Barholm Rovers
- Full name: Barholm Rovers Football Club
- Nickname(s): Sons of Granite
- Founded: 1884
- Dissolved: 1905
- Ground: Cassencarrie Park 1884–1894 Barholm Park 1894–1905
- League: Stewartry Football League
| Home colours |

= Barholm Rovers F.C. =

Former association football club in Scotland

Barholm Rovers Football Club was an association football club based in Creetown, Dumfries & Galloway.

==History==

The club was formed in 1884 and was an original member of the Stewartry Football League based in Kirkcudbrightshire which started in 1894–95. Its stay in the Stewartry League was short-lived as it was replaced by the 6th G.R.V. for the start of the 1896–97 season.

In 1900 Rovers amalgamated with Ellangowan Swifts, a club from Carsluith which had tried (but failed) to join the Scottish Football Association in 1899, but retained the name of Barholm Rovers.
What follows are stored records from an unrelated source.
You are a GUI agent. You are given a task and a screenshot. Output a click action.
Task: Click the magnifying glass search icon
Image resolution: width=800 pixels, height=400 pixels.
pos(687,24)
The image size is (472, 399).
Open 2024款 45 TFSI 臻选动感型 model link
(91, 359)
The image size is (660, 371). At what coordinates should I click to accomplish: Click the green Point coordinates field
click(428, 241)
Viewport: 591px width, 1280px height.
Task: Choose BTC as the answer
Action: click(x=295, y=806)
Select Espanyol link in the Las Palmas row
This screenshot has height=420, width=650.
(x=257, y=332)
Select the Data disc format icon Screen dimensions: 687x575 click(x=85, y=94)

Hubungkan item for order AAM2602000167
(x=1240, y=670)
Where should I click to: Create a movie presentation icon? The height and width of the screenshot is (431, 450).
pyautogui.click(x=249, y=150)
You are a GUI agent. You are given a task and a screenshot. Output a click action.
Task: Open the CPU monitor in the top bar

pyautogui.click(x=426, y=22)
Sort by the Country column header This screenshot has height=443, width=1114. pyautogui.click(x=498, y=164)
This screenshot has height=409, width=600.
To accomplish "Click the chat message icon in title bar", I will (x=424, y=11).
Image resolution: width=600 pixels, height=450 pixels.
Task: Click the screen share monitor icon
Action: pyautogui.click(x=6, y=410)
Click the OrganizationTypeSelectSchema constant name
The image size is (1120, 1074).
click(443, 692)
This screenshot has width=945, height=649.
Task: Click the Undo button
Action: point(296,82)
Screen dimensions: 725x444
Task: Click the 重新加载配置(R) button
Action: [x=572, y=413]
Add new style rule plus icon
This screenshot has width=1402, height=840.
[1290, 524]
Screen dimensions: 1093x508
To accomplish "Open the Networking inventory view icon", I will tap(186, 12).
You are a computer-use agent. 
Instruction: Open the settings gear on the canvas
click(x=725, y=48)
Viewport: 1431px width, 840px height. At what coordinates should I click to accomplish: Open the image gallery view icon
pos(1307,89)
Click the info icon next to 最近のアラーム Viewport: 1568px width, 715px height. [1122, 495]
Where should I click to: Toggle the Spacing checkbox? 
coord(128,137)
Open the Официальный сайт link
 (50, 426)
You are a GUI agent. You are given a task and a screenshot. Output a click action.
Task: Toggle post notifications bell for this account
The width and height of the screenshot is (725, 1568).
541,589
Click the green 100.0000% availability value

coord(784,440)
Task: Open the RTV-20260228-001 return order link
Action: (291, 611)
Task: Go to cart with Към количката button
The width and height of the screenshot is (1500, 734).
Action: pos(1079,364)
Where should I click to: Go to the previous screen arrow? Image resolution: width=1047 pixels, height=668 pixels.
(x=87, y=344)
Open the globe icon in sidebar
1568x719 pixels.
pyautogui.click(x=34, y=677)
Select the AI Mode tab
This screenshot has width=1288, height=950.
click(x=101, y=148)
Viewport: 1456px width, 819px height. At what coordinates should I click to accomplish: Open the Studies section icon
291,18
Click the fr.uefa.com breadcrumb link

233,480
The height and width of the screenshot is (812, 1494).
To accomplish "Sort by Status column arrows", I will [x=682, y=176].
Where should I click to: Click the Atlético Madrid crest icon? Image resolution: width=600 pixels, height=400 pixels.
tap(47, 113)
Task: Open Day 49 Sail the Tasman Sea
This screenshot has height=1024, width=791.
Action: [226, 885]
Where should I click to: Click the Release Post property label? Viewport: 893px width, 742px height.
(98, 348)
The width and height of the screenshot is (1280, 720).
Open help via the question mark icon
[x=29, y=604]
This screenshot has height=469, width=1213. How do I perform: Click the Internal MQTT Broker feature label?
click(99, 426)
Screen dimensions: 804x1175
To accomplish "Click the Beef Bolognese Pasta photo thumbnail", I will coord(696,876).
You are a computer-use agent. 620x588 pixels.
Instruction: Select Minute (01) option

This new side won through the Scottish Qualifying Cup in 1902–03 to play in the first round proper of the Scottish Cup. It was drawn away to Dundee, but Rovers failed to honour the fixture and the Taysiders were awarded the tie by a walkover.

The club folded in 1905 but was immediately replaced by a new club, Creetown Rifle Volunteers Football Club, a forerunner to the current South of Scotland Football League club, Creetown.

==Colours==

Rovers played in a number of colour combinations through their short history including black and white, black and amber stripes with navy shorts and eventually maroon.

==Ground==

Rovers played their home games originally at Cassencarrie Park (now known as Castle Cary Park), but after 1894 they moved to Barholm Park in Creetown.